> Work instructions:
Within the listing below, determine how many lines hold the word "computer". Give the number with no commentary.

> Data for this task:

Start of Block

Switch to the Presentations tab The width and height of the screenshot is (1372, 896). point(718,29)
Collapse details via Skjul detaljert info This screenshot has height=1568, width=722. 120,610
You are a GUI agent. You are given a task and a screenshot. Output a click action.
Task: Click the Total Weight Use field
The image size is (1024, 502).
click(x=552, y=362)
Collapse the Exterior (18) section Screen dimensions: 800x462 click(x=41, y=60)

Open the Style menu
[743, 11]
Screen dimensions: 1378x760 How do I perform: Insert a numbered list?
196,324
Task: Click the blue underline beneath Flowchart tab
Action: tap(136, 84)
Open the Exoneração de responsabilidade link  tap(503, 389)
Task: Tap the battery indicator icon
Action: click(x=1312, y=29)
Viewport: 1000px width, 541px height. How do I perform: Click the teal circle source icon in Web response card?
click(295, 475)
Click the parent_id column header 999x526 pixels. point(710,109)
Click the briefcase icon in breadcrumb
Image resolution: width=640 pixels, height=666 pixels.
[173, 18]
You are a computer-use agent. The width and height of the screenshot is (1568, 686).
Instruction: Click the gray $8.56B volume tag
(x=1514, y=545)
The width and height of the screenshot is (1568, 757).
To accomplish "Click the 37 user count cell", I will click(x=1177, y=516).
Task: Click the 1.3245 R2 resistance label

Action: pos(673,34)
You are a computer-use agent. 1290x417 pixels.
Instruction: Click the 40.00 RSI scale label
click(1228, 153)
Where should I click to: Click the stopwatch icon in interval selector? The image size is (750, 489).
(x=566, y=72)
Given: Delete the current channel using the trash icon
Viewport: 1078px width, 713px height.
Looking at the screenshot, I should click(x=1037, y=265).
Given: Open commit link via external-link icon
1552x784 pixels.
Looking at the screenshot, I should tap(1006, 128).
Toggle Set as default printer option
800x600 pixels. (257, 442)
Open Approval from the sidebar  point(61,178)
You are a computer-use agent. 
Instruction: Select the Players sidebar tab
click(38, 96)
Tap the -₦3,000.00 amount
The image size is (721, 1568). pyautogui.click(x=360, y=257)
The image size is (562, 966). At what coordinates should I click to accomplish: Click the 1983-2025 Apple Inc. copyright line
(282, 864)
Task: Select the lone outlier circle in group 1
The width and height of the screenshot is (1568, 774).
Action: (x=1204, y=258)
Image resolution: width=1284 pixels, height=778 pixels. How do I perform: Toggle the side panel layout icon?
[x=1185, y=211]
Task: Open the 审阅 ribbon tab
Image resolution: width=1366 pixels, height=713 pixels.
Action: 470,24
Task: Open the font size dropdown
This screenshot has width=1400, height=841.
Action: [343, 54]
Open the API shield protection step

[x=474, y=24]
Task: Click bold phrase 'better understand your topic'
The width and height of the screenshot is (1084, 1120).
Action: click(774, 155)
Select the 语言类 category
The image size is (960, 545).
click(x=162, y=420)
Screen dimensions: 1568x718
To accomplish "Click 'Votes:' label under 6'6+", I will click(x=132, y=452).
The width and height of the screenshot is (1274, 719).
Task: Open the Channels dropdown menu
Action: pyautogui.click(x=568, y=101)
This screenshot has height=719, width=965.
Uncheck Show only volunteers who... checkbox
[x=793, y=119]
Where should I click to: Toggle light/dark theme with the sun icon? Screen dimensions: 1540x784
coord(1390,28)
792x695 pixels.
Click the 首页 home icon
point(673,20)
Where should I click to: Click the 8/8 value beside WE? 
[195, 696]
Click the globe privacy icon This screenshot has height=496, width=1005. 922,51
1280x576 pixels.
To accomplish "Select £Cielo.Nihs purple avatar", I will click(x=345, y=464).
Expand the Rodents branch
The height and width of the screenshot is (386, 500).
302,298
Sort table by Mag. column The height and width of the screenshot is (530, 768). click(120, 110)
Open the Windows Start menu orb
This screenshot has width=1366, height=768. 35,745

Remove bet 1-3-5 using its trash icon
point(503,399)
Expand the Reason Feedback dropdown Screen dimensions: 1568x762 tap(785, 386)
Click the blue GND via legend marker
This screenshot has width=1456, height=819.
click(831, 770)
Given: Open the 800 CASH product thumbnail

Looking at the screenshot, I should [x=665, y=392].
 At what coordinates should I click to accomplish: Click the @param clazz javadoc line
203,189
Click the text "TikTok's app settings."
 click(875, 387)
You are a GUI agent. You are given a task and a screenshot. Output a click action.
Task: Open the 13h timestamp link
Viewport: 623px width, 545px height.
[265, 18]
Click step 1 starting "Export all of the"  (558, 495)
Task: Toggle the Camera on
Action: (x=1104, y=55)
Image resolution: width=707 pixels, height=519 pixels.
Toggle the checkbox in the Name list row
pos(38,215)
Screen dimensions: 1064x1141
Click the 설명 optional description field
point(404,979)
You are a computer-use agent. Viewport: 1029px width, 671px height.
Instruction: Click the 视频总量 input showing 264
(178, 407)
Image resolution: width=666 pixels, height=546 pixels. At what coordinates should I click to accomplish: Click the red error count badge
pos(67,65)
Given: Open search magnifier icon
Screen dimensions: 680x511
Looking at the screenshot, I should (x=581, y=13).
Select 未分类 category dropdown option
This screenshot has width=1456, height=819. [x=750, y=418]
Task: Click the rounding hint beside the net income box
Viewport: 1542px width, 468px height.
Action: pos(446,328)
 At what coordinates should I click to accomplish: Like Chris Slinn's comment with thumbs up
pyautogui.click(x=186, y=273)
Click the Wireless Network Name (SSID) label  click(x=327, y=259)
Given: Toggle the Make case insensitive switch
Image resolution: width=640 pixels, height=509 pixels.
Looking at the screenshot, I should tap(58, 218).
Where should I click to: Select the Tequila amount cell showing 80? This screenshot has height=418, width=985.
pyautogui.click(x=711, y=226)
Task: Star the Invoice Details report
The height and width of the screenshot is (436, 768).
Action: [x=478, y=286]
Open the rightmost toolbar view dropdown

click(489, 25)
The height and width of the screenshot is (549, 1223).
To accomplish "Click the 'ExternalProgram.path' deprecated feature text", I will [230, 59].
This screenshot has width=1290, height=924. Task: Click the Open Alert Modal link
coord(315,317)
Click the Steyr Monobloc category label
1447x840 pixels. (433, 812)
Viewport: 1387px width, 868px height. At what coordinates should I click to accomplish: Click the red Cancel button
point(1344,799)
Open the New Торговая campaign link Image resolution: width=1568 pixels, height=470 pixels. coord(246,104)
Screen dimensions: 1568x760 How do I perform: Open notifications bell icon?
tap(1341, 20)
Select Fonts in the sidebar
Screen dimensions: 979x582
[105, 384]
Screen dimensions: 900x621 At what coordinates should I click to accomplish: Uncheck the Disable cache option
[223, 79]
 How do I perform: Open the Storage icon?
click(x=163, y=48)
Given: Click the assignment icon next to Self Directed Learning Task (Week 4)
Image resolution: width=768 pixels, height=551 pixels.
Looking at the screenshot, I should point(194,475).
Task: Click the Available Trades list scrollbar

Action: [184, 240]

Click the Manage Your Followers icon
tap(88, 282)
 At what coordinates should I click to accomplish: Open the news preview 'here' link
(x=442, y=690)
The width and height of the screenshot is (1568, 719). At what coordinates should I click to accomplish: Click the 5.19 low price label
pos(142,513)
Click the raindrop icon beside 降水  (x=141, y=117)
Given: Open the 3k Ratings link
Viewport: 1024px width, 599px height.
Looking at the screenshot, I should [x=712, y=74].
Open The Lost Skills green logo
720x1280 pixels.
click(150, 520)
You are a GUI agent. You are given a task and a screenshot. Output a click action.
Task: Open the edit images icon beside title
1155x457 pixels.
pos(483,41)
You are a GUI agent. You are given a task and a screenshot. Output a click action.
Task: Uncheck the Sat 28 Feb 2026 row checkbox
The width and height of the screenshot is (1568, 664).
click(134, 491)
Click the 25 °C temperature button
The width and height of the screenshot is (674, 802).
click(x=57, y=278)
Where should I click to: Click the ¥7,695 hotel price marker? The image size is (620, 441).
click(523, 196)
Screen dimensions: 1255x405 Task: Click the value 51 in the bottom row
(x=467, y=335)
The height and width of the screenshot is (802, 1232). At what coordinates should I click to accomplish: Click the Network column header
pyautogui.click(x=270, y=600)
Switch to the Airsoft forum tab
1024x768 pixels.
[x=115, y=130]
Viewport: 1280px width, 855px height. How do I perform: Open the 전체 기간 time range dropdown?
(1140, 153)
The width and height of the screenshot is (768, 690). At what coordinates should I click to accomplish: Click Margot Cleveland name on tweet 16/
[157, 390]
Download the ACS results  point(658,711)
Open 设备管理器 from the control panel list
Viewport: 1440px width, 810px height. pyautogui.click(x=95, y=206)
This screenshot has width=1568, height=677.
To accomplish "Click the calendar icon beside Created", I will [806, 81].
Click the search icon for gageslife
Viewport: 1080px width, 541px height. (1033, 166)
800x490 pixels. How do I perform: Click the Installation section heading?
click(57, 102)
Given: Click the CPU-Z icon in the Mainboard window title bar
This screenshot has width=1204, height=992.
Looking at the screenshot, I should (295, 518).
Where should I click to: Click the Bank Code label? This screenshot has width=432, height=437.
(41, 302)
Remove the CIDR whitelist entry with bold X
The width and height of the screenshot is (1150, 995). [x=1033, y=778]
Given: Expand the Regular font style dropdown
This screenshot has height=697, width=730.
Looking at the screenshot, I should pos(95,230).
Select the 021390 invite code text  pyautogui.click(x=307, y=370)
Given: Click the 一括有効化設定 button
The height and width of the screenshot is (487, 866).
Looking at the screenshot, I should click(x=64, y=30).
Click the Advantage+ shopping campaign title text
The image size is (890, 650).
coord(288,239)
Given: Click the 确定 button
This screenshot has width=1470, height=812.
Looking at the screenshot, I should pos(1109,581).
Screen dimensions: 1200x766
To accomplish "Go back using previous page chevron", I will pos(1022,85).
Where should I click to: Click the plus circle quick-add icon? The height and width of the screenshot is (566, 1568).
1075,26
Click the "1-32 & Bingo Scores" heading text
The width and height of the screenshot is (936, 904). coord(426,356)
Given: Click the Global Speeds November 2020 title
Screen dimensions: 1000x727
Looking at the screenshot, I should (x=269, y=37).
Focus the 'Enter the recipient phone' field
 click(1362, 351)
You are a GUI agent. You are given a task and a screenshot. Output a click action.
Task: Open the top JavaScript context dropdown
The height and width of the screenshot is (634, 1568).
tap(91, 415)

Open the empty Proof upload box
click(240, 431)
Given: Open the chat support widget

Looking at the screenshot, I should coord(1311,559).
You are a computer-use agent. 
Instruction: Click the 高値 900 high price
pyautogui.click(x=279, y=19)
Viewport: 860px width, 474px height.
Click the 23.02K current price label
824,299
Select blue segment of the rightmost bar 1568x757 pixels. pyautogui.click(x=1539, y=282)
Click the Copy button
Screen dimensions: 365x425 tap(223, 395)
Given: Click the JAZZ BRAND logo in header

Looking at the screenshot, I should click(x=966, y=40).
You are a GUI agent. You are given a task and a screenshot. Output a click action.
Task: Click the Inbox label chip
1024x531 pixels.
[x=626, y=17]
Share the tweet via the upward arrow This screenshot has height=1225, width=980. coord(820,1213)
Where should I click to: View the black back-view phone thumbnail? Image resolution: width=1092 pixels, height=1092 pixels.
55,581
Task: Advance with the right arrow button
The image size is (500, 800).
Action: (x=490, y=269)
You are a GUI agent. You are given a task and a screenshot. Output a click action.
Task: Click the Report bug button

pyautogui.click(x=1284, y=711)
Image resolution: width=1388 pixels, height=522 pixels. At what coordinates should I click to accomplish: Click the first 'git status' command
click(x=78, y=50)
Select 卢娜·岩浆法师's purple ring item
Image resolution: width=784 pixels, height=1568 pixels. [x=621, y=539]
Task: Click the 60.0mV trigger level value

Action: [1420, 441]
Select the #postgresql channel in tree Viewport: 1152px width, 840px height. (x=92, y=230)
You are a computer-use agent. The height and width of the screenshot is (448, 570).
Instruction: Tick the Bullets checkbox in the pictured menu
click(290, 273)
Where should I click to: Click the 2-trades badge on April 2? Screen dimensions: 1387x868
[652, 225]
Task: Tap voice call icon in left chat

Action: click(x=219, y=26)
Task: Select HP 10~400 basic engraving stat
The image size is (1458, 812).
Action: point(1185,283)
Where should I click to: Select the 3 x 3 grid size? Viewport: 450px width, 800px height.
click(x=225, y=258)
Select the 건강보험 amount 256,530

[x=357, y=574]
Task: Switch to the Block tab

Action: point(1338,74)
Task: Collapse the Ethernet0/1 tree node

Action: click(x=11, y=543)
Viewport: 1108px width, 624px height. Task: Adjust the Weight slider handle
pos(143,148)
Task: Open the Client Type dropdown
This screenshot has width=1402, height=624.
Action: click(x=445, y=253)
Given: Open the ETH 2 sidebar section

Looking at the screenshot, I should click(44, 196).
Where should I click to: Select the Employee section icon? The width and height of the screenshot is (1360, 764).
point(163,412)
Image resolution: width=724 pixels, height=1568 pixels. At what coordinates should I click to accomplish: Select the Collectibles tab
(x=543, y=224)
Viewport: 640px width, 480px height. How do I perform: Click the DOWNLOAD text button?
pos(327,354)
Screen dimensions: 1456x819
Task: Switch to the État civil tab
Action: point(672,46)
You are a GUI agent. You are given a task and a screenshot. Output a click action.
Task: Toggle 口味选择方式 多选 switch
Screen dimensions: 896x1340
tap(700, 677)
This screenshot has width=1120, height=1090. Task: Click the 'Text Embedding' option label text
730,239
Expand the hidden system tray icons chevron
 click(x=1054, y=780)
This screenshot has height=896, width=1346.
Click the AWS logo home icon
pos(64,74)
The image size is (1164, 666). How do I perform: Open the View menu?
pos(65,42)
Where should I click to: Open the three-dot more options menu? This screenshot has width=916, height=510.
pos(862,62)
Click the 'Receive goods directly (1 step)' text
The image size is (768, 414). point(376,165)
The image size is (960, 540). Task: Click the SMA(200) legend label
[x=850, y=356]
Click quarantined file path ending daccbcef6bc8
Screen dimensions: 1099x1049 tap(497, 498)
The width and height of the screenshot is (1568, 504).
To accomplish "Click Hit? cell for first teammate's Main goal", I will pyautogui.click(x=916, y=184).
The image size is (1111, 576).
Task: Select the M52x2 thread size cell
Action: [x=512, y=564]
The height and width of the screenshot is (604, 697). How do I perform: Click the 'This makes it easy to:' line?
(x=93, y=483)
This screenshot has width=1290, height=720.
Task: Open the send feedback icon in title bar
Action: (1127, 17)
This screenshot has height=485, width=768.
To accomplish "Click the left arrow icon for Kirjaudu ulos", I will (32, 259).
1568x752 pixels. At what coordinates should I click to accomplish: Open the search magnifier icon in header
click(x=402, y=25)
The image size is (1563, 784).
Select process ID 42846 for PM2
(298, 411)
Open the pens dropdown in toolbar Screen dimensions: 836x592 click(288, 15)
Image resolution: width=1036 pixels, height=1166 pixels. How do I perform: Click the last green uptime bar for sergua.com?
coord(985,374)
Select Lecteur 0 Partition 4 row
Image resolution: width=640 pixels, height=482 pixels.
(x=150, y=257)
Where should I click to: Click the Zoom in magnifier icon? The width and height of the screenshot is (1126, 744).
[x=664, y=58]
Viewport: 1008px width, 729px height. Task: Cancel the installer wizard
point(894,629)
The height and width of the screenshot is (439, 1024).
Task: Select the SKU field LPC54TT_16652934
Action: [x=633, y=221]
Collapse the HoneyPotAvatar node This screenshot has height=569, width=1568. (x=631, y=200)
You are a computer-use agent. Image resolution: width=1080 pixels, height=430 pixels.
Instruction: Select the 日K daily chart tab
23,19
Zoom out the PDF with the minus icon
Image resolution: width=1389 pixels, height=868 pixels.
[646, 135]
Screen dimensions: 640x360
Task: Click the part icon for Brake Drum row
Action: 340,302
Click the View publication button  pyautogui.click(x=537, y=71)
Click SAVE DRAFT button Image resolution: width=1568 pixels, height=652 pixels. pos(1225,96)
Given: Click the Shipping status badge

End of Block

> Response:
7